La legge indica i seguenti fatti, in presenza dei quali si può richiedere al giudice la revoca dell’assegnazione della casa familiare:
- se i figli hanno smesso di convivere con il genitore;
- se i figli sono diventati economicamente indipendenti;
- se il coniuge assegnatario non abita più nella casa familiare o cessa di abitarvi stabilmente o cambia la propria residenza o domicilio;
- se il coniuge assegnatario inizia una convivenza more uxorio nella casa assegnata;
- se il coniuge assegnatario si risposa.
Al verificarsi di uno di questi fatti l’assegnazione non viene automaticamente a cessare.
I coniugi possono accordarsi per l’assegnazione della casa coniugale a tempo determinato?
Se è vero che il giudice non può fissare una data di scadenza del diritto di abitazione, possono farlo i coniugi qualora dovessero addivenire a un accordo e accordarsi per una separazione consensuale? Potrebbero, ad esempio, stabilire che la casa viene assegnata per i primi cinque anni, al termine dei quali l’immobile torna al legittimo titolare?
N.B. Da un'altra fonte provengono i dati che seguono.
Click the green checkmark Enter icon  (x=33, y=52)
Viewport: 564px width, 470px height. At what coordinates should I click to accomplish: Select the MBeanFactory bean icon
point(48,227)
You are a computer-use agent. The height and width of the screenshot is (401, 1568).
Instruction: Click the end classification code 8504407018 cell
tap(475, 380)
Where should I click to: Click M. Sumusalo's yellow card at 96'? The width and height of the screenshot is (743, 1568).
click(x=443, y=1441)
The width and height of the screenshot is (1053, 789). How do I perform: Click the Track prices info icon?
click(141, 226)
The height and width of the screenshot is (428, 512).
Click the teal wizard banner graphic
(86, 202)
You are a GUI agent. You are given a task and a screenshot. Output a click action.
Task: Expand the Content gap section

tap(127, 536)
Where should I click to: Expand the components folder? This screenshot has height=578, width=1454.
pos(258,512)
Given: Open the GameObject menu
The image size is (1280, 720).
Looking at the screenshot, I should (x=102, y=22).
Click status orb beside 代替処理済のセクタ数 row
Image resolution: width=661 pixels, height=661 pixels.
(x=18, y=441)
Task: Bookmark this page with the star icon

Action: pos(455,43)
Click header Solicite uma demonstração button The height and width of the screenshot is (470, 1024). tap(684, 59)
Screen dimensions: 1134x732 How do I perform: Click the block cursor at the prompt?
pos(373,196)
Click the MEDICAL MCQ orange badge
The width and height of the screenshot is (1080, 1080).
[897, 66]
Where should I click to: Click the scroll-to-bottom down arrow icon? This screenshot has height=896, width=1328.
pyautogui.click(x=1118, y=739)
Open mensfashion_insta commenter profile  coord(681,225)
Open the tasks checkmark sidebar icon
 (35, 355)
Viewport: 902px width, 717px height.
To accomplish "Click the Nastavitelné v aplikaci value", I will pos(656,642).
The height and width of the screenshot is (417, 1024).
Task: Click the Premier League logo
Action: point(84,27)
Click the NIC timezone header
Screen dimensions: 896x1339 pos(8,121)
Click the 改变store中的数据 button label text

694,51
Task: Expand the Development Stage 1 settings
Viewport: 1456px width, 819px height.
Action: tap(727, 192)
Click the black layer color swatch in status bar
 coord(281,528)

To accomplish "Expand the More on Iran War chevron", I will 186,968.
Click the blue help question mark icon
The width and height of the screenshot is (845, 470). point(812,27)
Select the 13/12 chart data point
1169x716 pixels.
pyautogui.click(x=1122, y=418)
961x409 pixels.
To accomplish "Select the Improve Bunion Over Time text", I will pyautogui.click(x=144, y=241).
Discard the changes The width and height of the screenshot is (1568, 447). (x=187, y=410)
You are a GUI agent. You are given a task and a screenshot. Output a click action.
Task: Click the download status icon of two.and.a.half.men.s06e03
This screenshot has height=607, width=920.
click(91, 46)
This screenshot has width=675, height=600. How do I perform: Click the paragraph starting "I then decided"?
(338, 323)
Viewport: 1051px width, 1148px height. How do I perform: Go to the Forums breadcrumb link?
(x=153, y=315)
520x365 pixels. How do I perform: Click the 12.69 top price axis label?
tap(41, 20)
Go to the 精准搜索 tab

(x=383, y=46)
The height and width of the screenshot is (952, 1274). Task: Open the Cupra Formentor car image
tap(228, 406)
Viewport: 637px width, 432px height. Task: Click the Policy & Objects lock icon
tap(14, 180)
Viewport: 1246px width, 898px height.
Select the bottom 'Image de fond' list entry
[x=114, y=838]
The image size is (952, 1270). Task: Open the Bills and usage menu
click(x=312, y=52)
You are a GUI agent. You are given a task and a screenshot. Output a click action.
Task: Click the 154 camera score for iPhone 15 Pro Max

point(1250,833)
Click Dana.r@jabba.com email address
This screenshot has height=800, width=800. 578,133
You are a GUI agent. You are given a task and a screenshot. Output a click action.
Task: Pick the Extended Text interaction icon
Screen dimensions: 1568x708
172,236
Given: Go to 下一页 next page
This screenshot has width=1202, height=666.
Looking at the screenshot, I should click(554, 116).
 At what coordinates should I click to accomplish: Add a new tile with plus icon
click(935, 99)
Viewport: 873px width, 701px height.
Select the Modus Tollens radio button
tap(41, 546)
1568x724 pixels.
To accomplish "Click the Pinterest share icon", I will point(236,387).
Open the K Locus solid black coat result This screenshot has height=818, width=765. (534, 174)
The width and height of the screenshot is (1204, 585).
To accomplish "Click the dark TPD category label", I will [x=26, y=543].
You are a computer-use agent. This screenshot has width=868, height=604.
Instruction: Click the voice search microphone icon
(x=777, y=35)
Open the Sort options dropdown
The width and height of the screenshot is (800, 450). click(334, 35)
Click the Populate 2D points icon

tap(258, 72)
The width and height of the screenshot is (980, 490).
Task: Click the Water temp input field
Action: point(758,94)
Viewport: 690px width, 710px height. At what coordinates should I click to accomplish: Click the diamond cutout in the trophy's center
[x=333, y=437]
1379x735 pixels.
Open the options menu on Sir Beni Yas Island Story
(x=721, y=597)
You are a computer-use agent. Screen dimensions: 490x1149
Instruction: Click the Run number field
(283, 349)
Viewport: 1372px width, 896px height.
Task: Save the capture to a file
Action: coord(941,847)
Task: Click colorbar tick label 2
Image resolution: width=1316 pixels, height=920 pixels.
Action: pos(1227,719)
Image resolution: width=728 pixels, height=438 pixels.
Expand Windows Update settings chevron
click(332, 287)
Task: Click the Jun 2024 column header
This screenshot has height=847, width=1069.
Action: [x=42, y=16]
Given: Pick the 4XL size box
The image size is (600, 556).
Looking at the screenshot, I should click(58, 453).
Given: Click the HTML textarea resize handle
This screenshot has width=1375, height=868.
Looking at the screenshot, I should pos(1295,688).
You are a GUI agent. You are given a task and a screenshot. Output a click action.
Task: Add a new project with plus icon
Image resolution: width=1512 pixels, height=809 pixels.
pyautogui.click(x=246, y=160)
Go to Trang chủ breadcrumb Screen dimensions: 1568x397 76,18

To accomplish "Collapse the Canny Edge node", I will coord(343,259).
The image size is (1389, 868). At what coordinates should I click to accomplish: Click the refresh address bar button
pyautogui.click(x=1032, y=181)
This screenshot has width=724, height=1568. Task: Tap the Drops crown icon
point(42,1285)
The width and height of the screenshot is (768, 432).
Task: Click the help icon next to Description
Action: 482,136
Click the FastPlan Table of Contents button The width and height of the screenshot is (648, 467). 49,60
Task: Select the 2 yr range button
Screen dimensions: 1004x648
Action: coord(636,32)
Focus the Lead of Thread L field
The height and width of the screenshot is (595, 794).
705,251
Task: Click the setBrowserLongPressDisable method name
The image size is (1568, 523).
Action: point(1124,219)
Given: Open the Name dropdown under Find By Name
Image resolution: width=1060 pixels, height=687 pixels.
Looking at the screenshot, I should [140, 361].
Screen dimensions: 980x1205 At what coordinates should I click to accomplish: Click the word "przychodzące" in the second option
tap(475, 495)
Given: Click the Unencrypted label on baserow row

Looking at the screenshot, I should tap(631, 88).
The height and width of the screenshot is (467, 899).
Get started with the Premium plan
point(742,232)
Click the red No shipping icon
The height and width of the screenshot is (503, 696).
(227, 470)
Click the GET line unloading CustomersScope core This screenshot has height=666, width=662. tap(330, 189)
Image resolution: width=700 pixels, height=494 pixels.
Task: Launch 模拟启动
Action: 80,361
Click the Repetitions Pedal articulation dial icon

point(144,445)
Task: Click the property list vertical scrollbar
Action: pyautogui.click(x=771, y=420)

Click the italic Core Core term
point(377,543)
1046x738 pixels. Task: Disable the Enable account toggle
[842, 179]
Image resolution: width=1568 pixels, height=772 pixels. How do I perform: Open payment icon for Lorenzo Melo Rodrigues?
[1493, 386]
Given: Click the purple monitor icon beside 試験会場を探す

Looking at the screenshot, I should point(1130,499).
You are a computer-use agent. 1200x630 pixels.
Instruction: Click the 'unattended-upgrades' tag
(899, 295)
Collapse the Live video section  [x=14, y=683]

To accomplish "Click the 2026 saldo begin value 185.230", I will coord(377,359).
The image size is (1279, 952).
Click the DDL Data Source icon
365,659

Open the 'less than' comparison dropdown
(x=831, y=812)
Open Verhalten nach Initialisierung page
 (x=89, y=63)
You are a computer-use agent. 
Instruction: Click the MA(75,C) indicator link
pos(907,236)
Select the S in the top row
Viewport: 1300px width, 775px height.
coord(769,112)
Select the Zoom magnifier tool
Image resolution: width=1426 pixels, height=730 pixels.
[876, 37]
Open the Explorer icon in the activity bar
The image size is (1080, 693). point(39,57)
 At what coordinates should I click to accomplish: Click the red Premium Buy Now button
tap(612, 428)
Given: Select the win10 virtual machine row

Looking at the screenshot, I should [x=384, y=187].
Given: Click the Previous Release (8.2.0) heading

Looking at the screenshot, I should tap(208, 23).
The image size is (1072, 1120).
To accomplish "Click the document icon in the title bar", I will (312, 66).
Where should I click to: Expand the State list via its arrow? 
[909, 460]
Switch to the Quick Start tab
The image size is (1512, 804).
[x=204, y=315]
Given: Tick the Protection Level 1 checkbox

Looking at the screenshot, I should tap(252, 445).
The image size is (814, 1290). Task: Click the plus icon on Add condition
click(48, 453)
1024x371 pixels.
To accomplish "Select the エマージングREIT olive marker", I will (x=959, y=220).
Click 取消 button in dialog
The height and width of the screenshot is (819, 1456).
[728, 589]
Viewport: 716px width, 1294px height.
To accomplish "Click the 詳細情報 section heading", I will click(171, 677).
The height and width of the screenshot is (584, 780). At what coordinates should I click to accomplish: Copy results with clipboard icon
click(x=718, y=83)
Come abbiamo detto, l’assegnazione della casa è un beneficio rivolto alla tutela dei figli e non dell’ex coniuge. Ebbene, i diritti dei figli sono indisponibili: i genitori cioè non possono decidere di limitarsi come meglio credono. Sarebbe ad esempio illegittima la rinuncia, da parte della madre, all’assegno di mantenimento per i bambini se ciò determinasse uno stato di bisogno di questi ultimi. Quindi, spetta al giudice l’ultima parola in merito a tutti gli accordi dei coniugi sulle questioni attinenti il futuro dei figli minori. Questo significa che, se anche si dovesse raggiungere un accordo per l’assegnazione della casa a scadenza predeterminata, il giudice potrebbe anche non convalidare un patto di questo tipo se dovesse rilevare che non c’è la sicurezza di un tetto per i bambini. Insomma, è una valutazione che va fatta caso per caso.
Attenzione però: tutto ciò che viene concordato in sede di separazione può essere oggetto di ripensamento al momento del divorzio. In altri termini, i patti non sono vincolanti e chi ha rinunciato, ad esempio, alla casa coniugale potrebbe richiederla all’atto della presentazione del ricorso per il divorzio.